Düşük faiz oranları göz önüne alındığında, örneğin 20 yıllık uzun bir sabit faiz oranı mantıklıdır. Bu şekilde, alıcılar yalnızca uygun uzun vadeli koşullar sağlamakla kalmaz, aynı zamanda daha sonra daha kötü finansman alma riskini de azaltır. Aynı anda yüksek bir geri ödeme seçerseniz, örnekte gösterildiği gibi risk daha da azalır (Tablo: En iyi emlak kredileri): 160.000 Euro kredi tutarı ve yüzde 1,74 efektif faiz oranı ile yüzde 2 başlangıç geri ödemesi ile aylık 497 Euro faiz ve geri ödeme ücreti alınmaktadır. 20 yıl sonra, alıcının takip finansmanı bulması gereken yaklaşık 83.600 Euro'luk bir borç kaldı. O zamana kadar, faiz oranları önemli ölçüde artabilir.
Daha iyi çözüm: Müşteri o kadar yüksek bir oran ödüyor ki, krediyi 20 yıl sonra ödemiş oluyor. 789 Euro - ayda 300 Euro'nun biraz altında.
Finansman yaparken kendi yaşınız da dikkate alınmalıdır. Gelir genellikle emekliliğin başlangıcında keskin bir şekilde düştüğünden, mümkünse mülkün daha sonra ödenmesi gerekir. Satın aldığınızda 40'lı yaşlarınızdaysanız, yüzde 4 civarında bir ilk geri ödemeye ihtiyacınız var.
Birçok kredi için, borçlular geri ödeme miktarını büyük ölçüde kendileri belirleyebilirler. Bankalar genellikle yılda yalnızca yüzde 1'lik bir minimum geri ödeme talep eder. Böyle bir mini geri ödeme ile müşteri, kredinin ödenmesine kadar 50 yıldan fazla ödeme yapar. En az yüzde 2'lik bir geri ödeme olmalıdır.

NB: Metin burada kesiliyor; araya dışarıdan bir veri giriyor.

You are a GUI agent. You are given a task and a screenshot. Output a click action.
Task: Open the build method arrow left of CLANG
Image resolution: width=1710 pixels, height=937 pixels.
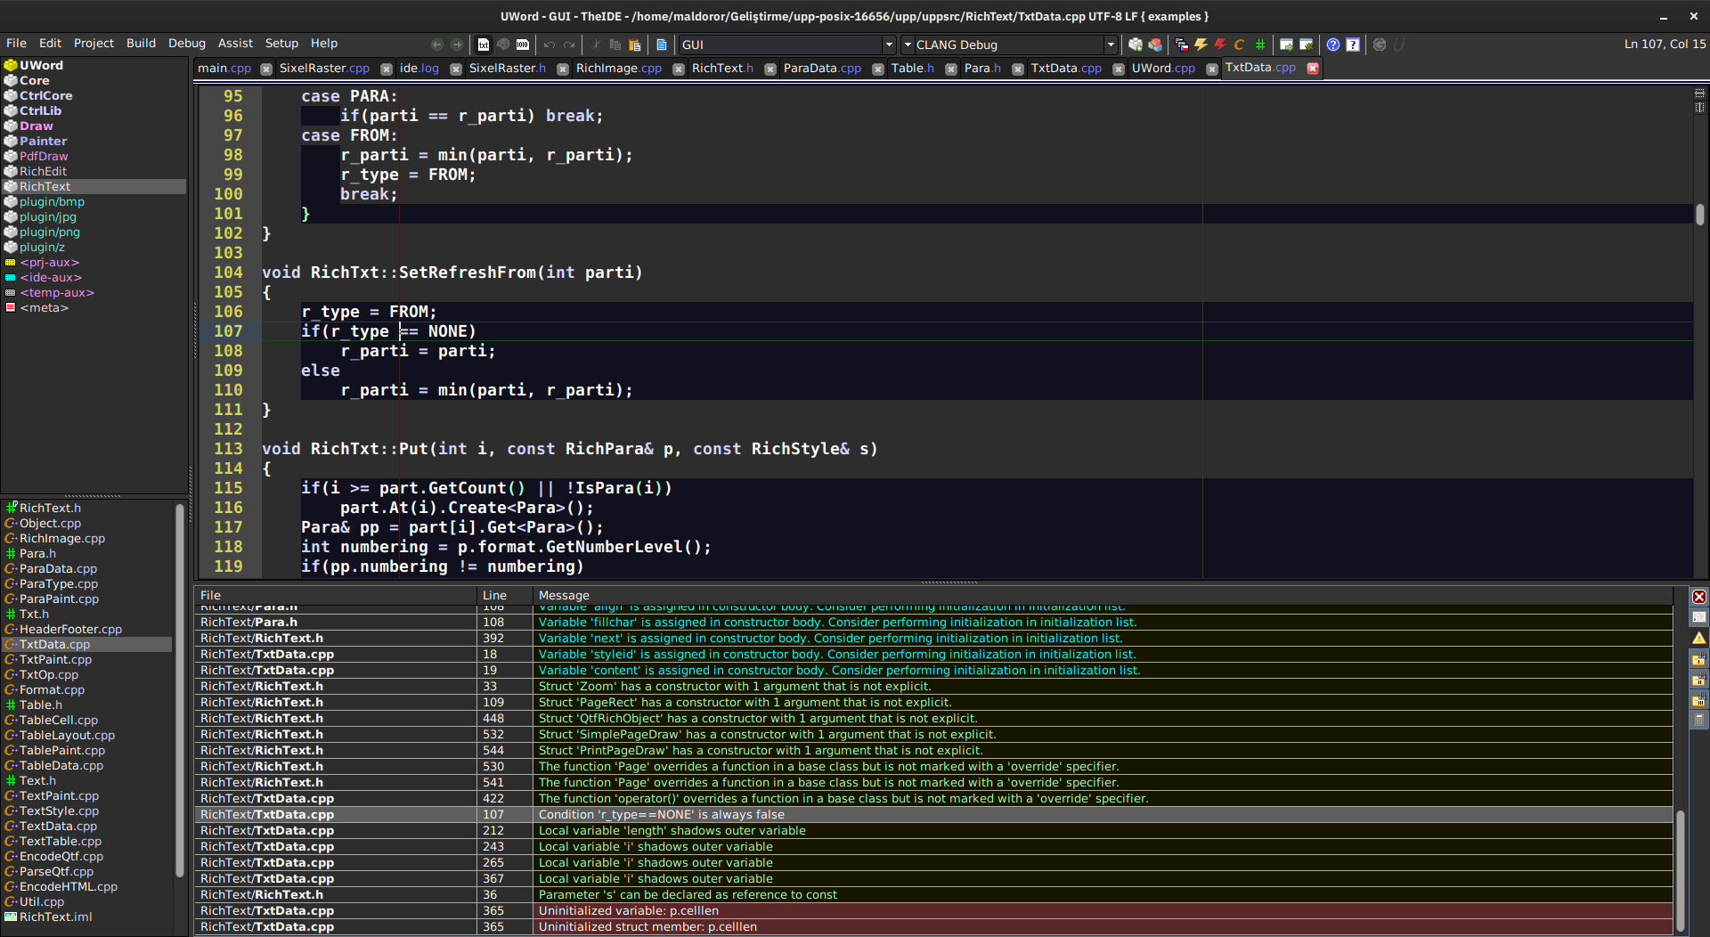pos(908,45)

İyi bir alternatif: Riester finansmanı
Banka kredilerine iyi bir alternatif, Riester sübvansiyonları ile garantili faiz oranlarına sahip ev tasarruf kombinasyon kredileridir. Alıcı krediyi hemen alır. Sadece faiz ödüyor, geri ödeme yapmıyor. Bunun yerine, daha sonra krediyi kullanmak için kullanılacak bir ev kredisi ve tasarruf sözleşmesine ödeme yapar.
Borçlular, tasarruf katkı payları ve yapı kooperatifi kredisinin daha sonra geri ödenmesi için Riester ödenekleri alırlar - ve çoğu zaman da vergi avantajları.
Çoğu sağlık sigortası şirketi, konut kredisi ve tasarruf kombinasyonu kredisi ile mülk değerinin maksimum yüzde 70 ila 80'ini finanse eder. Alıcıların normalden daha fazla öz sermayeye ihtiyacı var.